#### Working data ####
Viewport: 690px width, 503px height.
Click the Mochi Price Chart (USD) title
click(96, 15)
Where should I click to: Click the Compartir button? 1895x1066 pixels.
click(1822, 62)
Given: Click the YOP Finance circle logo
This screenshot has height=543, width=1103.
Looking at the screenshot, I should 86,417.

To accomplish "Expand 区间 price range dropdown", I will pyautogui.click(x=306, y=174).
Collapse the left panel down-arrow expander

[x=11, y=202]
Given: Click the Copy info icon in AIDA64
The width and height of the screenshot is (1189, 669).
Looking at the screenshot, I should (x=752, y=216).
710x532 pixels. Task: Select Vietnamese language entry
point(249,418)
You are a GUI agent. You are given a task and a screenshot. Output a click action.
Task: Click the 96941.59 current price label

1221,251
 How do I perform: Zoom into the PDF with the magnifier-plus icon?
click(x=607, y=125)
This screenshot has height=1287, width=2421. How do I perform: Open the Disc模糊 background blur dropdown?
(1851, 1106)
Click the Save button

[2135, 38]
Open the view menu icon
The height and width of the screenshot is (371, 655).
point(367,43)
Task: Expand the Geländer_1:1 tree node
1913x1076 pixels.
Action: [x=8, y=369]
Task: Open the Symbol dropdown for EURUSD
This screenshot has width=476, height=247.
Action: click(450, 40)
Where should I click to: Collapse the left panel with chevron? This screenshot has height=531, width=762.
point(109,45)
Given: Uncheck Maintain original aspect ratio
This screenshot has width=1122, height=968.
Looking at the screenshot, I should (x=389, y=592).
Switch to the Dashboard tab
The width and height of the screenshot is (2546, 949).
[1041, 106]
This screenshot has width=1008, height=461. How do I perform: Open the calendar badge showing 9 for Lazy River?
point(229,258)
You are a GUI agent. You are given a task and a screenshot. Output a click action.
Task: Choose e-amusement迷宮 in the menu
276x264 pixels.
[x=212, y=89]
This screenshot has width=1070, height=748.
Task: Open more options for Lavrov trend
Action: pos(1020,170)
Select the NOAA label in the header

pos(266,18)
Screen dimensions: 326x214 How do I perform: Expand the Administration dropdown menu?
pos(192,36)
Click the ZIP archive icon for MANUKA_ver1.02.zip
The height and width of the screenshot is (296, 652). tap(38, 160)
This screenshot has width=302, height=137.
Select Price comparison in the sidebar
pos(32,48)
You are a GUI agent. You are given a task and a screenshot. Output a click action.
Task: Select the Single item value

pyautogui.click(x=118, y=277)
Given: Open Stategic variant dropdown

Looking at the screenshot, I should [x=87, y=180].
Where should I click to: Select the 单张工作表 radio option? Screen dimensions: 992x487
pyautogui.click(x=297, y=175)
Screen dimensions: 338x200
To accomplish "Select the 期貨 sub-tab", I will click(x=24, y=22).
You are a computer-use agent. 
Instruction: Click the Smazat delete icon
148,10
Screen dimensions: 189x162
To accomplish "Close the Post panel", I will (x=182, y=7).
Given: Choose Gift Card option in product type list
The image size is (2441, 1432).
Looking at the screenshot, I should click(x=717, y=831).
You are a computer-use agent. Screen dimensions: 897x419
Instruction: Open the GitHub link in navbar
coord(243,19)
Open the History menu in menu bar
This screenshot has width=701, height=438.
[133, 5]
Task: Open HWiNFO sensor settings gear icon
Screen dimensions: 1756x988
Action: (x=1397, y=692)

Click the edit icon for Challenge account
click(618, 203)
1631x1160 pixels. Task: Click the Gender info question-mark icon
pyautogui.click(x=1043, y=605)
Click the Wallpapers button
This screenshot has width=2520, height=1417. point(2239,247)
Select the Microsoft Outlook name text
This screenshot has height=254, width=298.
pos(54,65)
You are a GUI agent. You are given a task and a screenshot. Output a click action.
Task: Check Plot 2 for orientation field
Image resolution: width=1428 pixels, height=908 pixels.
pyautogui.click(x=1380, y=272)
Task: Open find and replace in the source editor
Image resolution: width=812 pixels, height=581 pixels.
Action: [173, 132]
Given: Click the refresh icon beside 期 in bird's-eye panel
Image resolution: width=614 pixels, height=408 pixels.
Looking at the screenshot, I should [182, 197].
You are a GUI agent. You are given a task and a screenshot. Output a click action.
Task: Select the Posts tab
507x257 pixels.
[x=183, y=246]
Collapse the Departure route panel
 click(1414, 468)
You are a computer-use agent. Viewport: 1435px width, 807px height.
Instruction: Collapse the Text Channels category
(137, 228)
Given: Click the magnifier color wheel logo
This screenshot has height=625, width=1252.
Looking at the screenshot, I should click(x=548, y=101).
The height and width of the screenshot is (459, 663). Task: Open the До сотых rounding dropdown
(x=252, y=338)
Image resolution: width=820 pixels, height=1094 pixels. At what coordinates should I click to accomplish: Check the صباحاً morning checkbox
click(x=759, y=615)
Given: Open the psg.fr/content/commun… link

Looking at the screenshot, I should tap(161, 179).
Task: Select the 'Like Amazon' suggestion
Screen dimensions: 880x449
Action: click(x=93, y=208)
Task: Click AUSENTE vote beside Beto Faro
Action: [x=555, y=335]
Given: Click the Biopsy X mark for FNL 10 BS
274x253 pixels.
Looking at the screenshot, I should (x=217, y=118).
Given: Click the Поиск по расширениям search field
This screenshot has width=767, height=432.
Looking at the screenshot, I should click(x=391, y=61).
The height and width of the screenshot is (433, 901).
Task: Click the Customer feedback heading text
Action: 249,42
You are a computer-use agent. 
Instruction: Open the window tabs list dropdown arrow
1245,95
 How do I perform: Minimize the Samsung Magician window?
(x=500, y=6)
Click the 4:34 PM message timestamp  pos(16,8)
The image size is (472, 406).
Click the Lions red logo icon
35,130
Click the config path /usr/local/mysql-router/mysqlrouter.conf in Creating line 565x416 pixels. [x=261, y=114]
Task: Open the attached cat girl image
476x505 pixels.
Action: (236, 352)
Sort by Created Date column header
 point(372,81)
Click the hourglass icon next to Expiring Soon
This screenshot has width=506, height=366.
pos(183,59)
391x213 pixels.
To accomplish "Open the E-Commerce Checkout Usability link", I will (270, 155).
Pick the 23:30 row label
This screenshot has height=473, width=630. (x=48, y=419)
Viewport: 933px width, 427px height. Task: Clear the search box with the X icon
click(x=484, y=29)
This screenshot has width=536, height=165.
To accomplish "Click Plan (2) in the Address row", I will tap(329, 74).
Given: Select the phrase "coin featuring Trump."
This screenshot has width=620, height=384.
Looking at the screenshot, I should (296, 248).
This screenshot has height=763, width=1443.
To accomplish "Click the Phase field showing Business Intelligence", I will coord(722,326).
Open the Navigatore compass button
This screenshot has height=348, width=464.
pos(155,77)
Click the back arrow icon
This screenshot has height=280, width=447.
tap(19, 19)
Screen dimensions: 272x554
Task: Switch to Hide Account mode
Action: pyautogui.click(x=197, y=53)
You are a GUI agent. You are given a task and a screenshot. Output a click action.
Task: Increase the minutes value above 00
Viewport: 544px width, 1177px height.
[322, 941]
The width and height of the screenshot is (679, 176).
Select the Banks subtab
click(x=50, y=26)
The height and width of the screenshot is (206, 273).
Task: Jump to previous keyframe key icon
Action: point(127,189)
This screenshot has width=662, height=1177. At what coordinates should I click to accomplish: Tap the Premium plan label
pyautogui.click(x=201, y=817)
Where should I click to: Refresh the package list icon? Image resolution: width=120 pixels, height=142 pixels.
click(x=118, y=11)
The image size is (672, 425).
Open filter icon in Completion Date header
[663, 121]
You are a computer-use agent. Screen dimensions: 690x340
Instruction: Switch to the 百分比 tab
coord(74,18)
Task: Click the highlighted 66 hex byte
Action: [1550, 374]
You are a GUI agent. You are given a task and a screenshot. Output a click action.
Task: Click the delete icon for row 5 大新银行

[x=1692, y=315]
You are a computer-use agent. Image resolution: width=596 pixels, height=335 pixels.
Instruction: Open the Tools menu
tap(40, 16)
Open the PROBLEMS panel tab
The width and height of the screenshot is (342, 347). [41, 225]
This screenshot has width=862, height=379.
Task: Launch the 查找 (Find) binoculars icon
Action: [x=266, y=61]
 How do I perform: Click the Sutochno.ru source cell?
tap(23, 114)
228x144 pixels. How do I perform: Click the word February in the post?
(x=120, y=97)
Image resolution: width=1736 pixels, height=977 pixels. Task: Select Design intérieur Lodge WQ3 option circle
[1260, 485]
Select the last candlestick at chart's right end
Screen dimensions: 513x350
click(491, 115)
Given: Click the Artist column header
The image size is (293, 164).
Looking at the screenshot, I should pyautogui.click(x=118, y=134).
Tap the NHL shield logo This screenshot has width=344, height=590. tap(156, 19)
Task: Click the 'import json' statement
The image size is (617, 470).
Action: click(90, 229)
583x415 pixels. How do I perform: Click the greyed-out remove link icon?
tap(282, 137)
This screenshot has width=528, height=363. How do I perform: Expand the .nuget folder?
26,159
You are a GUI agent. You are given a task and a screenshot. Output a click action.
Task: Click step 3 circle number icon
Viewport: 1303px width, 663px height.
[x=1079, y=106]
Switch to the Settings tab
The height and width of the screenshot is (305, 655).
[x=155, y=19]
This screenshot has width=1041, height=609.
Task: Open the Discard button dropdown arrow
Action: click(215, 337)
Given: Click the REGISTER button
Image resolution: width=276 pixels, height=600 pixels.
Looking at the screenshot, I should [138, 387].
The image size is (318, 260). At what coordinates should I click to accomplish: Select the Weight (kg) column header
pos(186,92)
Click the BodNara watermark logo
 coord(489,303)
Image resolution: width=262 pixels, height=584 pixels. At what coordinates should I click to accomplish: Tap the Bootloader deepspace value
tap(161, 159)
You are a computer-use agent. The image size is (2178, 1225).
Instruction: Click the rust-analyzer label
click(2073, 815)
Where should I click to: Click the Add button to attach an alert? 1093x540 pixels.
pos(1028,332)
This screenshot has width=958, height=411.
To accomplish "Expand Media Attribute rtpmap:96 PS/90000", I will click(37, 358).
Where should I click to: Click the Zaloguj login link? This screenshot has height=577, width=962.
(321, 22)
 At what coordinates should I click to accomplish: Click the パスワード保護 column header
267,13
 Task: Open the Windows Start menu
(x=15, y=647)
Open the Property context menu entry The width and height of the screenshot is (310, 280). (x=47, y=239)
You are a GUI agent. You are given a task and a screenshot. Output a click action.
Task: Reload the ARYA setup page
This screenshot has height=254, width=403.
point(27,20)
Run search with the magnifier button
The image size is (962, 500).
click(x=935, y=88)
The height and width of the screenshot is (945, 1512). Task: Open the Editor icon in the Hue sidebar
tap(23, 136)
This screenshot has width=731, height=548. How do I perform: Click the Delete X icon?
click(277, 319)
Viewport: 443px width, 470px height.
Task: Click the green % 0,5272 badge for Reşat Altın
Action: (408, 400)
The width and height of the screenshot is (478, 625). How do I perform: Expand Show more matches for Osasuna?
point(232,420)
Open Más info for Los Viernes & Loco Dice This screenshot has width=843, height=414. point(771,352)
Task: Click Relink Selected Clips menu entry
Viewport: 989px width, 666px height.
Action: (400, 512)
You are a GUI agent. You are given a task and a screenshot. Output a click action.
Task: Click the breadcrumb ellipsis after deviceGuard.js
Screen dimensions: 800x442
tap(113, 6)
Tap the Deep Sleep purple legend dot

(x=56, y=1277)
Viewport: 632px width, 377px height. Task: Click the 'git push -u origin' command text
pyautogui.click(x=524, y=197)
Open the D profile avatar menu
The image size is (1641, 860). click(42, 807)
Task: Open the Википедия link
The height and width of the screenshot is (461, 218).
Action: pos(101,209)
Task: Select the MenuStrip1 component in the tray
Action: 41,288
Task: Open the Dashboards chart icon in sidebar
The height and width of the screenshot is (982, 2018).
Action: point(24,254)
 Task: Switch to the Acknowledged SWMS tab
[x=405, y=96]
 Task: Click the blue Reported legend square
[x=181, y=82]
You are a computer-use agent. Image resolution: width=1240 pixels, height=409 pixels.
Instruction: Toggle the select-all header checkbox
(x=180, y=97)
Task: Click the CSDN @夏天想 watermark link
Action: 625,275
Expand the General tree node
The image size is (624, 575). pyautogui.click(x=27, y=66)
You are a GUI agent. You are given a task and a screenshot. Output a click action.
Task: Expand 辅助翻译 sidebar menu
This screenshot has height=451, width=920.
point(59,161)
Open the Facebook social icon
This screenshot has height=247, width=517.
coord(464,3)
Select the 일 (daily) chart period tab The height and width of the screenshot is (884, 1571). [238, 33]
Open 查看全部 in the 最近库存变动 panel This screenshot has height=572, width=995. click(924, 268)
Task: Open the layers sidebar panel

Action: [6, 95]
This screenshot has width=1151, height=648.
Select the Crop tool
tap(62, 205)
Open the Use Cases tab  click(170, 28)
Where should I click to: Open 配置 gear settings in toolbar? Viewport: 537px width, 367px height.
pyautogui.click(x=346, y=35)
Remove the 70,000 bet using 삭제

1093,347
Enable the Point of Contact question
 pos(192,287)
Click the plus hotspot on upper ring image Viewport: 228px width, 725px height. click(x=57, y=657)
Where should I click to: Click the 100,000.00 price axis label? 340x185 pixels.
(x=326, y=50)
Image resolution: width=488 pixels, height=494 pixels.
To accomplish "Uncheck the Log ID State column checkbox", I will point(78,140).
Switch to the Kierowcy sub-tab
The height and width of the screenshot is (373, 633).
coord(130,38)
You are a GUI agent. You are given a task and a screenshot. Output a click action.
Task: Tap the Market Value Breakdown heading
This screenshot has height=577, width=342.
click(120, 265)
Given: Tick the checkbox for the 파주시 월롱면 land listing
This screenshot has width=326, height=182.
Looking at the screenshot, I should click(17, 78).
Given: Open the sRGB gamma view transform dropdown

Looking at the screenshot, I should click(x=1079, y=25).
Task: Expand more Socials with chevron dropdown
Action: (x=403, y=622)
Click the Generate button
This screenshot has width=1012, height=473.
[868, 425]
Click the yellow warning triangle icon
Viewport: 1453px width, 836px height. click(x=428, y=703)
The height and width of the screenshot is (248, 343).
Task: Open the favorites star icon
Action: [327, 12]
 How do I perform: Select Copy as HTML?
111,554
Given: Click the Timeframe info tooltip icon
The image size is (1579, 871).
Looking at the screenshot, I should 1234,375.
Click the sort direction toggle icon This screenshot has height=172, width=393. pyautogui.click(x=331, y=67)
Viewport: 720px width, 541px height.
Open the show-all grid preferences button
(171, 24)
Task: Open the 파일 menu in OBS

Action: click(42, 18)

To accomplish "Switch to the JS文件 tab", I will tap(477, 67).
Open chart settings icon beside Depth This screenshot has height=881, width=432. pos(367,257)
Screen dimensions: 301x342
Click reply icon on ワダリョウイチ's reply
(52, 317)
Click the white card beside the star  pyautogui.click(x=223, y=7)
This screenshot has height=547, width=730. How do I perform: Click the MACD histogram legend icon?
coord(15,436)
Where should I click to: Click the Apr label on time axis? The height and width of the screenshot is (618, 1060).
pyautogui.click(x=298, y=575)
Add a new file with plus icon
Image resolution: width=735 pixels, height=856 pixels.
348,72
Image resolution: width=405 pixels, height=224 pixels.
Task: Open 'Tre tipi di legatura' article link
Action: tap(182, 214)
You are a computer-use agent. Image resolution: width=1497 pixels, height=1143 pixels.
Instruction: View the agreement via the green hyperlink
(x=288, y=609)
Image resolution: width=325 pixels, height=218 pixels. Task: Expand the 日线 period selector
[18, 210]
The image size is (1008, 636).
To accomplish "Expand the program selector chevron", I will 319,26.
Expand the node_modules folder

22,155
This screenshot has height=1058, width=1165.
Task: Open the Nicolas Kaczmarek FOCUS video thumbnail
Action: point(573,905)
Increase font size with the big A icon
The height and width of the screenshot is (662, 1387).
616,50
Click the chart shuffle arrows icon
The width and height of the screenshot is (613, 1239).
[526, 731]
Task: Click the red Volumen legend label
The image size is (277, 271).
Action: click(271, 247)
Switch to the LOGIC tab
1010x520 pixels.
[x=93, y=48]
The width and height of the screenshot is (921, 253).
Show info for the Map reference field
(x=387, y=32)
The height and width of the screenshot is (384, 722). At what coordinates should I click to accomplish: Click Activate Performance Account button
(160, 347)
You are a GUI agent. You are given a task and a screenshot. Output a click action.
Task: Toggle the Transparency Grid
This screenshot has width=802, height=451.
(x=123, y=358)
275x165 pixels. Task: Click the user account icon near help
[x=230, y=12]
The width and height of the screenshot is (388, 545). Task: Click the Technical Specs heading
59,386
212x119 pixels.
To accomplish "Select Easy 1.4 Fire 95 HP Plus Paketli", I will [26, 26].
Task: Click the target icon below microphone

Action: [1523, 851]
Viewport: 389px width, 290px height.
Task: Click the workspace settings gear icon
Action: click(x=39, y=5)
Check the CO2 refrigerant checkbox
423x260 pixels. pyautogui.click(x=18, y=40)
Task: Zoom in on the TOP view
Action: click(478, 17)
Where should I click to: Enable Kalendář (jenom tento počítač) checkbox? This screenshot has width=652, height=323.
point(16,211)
####
▶ [What to do] Write out the lines of the listing between the line holding "Task: Open the Dashboards" and the line holding "Looking at the screenshot, I should click(17, 78).", inclusive, and nothing else.

▶ [Solution for this problem]
Task: Open the Dashboards chart icon in sidebar
The height and width of the screenshot is (982, 2018).
Action: point(24,254)
 Task: Switch to the Acknowledged SWMS tab
[x=405, y=96]
 Task: Click the blue Reported legend square
[x=181, y=82]
You are a computer-use agent. Image resolution: width=1240 pixels, height=409 pixels.
Instruction: Toggle the select-all header checkbox
(x=180, y=97)
Task: Click the CSDN @夏天想 watermark link
Action: 625,275
Expand the General tree node
The image size is (624, 575). pyautogui.click(x=27, y=66)
You are a GUI agent. You are given a task and a screenshot. Output a click action.
Task: Expand 辅助翻译 sidebar menu
This screenshot has height=451, width=920.
point(59,161)
Open the Facebook social icon
This screenshot has height=247, width=517.
coord(464,3)
Select the 일 (daily) chart period tab The height and width of the screenshot is (884, 1571). [238, 33]
Open 查看全部 in the 最近库存变动 panel This screenshot has height=572, width=995. click(924, 268)
Task: Open the layers sidebar panel

Action: [6, 95]
This screenshot has width=1151, height=648.
Select the Crop tool
tap(62, 205)
Open the Use Cases tab  click(170, 28)
Where should I click to: Open 配置 gear settings in toolbar? Viewport: 537px width, 367px height.
pyautogui.click(x=346, y=35)
Remove the 70,000 bet using 삭제

1093,347
Enable the Point of Contact question
 pos(192,287)
Click the plus hotspot on upper ring image Viewport: 228px width, 725px height. click(x=57, y=657)
Where should I click to: Click the 100,000.00 price axis label? 340x185 pixels.
(x=326, y=50)
Image resolution: width=488 pixels, height=494 pixels.
To accomplish "Uncheck the Log ID State column checkbox", I will point(78,140).
Switch to the Kierowcy sub-tab
The height and width of the screenshot is (373, 633).
coord(130,38)
You are a GUI agent. You are given a task and a screenshot. Output a click action.
Task: Tap the Market Value Breakdown heading
This screenshot has height=577, width=342.
click(120, 265)
Given: Tick the checkbox for the 파주시 월롱면 land listing
This screenshot has width=326, height=182.
Looking at the screenshot, I should click(17, 78).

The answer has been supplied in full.